The Cheng lab uses CD44 as a model to address two fundamental questions: 1) How does signaling regulate alternative splicing? 2) What is the role of alternatively spliced isoforms in the development of cancer? We hope that our research will provide a mechanistic paradigm on how regulated alternative splicing controls cancer pathogenesis.

CD44 can regulate cell proliferation, adhesion, migration, and invasion. CD44 is also a marker for the enrichment of cancer stem cells. These multiple functions of CD44 may be related to its different splice isoforms. The CD44 gene is composed of 10 constitutive exons and 10 variable exons residing between its constitutive exons . Through alternative splicing, cells can create a large number of CD44 isoforms with unique extracellular regions that are encoded by these variable exons. These variably expressed regions mediate growth factor stimulation, metalloprotease recruitment, and growth factor maturation. We discovered that alternative splicing of CD44 and Ras/MAPK signaling are coupled in a positive feedback loop. An isoform of CD44 (CD44v6) produced by alternative splicing augments the action of receptor tyrosine kinases, such as Met and EGFR, resulting in activation of the Ras/MAPK pathway. Activated Ras/MAPK signaling further stimulates CD44 alternative splicing that overproduces CD44 variants. The newly synthesized CD44v6 isoforms continue to act on receptor tyrosine kinases resulting in a positive feedback circuit that sustains Ras/MAPK signaling – a critical mechanism for oncogenic transformation. We further found that CD44v6 variants are important in cell cycle progression at the G1-S transition through sustaining Ras/MAPK signal. These studies reveal a mechanism that in part answers a long-standing question regarding how mitogenic signaling can be sustained for a sufficient time period to promote cell proliferation. In agreement with these findings, we recently discovered that CD44 alternative splicing is dynamically regulated during the progression of breast cancer. We are exploring the role of CD44 isoforms in tumorigenesis by combining cell culture and animal models of breast cancer.

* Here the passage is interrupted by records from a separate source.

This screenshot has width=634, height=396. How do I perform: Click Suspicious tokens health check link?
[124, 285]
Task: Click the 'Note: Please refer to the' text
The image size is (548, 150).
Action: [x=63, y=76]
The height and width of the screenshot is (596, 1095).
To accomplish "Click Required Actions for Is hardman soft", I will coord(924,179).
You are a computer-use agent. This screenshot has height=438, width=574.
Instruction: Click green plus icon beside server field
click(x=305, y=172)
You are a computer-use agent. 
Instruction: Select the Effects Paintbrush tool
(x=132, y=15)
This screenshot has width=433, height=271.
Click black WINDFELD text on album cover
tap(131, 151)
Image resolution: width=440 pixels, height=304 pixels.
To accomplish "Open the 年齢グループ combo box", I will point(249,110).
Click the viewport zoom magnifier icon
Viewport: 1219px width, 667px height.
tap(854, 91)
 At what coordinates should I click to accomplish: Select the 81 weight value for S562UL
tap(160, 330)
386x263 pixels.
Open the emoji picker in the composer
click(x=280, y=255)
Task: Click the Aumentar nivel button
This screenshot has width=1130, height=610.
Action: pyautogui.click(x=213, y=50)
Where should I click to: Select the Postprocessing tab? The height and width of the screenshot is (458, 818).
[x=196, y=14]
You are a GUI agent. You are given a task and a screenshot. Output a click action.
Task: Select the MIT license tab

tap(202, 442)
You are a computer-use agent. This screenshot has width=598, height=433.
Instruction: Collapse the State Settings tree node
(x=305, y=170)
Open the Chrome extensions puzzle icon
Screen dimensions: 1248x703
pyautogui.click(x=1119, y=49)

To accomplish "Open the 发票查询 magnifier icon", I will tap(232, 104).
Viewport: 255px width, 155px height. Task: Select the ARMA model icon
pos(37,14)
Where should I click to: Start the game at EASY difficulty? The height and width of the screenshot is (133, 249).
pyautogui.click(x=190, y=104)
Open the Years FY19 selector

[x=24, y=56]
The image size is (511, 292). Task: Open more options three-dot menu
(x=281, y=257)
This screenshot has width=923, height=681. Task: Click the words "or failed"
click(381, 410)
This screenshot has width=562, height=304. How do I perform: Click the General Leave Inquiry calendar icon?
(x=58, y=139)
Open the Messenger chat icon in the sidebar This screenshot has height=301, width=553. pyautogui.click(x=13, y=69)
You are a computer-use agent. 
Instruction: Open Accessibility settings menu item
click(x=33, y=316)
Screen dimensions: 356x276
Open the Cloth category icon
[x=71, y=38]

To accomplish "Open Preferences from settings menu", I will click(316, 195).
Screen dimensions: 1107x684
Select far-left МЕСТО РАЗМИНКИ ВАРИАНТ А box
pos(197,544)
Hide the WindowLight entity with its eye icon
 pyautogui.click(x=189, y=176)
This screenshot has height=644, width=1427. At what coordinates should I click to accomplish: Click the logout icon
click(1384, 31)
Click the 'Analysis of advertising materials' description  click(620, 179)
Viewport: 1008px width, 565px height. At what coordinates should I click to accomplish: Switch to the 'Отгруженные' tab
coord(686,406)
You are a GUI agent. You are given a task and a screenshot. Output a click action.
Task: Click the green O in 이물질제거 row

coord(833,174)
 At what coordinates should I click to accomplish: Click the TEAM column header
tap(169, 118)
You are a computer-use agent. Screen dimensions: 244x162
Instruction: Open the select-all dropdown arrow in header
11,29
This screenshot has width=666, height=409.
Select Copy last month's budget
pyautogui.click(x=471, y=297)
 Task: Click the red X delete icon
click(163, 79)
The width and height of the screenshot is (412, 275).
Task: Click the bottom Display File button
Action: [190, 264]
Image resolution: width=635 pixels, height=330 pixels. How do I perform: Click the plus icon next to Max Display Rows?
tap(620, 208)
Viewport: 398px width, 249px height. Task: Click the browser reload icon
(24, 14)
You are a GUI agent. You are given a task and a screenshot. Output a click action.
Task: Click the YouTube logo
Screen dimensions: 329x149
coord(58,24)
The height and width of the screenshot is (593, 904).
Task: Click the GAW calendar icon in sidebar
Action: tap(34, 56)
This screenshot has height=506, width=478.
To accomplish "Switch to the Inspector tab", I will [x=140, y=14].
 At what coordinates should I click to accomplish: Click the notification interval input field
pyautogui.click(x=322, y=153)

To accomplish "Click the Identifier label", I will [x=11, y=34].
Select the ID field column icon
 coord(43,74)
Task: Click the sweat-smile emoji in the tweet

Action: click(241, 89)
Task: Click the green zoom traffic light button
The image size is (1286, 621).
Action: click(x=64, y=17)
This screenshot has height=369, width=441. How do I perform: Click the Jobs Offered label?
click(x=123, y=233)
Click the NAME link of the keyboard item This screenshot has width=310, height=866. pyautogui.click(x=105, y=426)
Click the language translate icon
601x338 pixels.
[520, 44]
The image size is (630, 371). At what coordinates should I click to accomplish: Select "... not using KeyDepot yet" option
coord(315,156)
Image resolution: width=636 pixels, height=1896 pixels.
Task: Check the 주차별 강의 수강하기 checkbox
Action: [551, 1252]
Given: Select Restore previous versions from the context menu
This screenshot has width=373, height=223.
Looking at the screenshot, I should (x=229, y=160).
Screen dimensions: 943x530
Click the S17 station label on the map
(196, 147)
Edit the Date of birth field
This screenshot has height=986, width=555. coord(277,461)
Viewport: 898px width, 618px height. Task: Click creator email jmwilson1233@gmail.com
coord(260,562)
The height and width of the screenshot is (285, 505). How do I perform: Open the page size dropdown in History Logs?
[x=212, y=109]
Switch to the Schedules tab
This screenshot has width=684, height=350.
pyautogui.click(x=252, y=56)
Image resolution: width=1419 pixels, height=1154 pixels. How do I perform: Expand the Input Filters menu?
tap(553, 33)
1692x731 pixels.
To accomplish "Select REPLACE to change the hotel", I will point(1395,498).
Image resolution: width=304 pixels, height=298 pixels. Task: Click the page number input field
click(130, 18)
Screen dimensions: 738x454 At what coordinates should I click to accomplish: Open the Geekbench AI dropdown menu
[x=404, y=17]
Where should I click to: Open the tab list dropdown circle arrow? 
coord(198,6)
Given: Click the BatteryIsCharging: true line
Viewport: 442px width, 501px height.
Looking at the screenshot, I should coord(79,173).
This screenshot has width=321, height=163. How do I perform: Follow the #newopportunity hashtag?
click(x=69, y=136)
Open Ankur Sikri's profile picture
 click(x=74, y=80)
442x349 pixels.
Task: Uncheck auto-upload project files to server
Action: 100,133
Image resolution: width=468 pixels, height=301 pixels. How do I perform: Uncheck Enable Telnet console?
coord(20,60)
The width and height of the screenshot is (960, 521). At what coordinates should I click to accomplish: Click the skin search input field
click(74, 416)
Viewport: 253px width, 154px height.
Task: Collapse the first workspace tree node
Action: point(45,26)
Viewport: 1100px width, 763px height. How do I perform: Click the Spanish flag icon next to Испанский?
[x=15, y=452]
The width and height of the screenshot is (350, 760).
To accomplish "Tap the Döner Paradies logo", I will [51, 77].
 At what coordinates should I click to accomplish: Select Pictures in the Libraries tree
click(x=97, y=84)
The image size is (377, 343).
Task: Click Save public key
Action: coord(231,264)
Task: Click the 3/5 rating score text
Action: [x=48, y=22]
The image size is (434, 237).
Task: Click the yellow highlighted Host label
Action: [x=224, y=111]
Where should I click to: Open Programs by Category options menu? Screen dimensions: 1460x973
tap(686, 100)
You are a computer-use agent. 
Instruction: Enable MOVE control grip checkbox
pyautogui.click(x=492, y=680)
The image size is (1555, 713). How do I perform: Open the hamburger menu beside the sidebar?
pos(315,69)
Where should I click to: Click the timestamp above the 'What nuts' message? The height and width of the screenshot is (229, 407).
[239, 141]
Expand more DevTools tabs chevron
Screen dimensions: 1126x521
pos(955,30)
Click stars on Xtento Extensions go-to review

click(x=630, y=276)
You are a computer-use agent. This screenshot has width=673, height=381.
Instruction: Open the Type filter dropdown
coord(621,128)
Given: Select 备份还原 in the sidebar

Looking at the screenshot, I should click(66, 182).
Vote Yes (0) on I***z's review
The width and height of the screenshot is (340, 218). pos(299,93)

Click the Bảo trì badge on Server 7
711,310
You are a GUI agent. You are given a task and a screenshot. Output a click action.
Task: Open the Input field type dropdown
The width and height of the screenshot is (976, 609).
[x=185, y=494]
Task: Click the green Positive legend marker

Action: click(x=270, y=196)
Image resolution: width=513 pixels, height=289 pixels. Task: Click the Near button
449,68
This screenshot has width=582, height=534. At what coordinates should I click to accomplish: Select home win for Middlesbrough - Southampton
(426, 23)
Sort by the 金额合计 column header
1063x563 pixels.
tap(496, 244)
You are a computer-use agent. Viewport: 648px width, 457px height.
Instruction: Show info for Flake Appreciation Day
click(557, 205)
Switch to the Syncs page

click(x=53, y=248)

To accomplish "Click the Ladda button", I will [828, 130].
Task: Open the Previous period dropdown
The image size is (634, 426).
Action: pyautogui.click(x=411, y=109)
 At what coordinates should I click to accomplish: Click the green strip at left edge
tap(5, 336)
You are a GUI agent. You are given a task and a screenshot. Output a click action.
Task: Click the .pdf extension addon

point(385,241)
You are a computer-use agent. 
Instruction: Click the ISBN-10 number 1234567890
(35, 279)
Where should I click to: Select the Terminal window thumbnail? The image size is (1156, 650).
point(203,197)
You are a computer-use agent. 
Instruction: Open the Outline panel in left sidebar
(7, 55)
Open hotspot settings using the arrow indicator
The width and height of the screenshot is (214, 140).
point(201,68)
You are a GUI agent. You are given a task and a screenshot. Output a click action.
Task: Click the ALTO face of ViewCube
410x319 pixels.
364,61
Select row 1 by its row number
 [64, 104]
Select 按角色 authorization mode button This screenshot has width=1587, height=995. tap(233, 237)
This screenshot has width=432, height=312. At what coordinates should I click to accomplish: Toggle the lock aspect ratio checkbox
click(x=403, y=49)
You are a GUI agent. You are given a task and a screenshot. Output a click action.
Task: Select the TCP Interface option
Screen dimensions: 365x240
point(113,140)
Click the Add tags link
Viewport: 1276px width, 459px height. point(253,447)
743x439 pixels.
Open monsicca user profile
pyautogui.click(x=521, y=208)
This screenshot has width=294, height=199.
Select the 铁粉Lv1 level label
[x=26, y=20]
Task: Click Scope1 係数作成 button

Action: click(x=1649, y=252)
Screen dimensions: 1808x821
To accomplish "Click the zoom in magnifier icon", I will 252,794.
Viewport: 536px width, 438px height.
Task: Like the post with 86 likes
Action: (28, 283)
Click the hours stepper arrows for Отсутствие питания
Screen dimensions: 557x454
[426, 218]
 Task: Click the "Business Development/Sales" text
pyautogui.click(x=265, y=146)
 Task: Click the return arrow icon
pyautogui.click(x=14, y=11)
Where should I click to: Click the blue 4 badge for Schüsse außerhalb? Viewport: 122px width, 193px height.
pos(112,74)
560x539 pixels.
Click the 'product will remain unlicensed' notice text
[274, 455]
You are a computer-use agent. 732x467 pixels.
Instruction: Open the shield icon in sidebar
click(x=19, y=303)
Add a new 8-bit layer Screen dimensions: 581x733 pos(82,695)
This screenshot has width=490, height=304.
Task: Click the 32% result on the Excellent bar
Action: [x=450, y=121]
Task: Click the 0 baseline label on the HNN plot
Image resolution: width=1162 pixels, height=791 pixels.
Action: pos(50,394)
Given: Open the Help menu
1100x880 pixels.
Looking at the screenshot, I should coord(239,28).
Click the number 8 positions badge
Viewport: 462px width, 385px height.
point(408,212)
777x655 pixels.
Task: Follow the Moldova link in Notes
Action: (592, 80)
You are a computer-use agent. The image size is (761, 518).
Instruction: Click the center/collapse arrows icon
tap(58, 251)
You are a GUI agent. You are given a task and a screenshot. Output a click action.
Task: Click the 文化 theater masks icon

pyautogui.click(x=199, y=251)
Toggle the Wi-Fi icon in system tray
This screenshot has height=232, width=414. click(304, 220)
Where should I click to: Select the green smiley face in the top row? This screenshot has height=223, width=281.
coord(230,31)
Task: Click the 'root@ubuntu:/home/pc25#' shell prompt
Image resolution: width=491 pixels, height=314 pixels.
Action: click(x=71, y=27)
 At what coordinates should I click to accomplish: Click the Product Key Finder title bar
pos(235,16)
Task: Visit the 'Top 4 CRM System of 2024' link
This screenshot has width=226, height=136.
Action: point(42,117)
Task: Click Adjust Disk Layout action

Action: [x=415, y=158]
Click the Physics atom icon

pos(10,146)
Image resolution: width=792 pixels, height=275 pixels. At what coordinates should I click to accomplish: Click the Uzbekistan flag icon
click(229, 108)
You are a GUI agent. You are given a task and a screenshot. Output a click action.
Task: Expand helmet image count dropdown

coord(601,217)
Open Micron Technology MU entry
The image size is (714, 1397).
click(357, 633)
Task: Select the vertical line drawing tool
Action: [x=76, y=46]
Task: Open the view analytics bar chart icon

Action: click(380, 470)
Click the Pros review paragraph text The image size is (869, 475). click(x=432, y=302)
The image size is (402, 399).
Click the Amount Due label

Our investigation on mechanisms through which signaling regulates alternative splicing indicates that the splicing coactivator SRm160 regulates CD44 alternative splicing in a Ras-dependent manner. Furthermore, reduction of SRm160 by siRNA treatment inhibits alternative splicing of endogenous CD44 and also leads to decreased tumor cell invasiveness. These results indicate that Ras signaling stimulates CD44 alternative splicing through regulation of splicing factors. They support a link between regulation of alternative splicing and tumor cell invasiveness.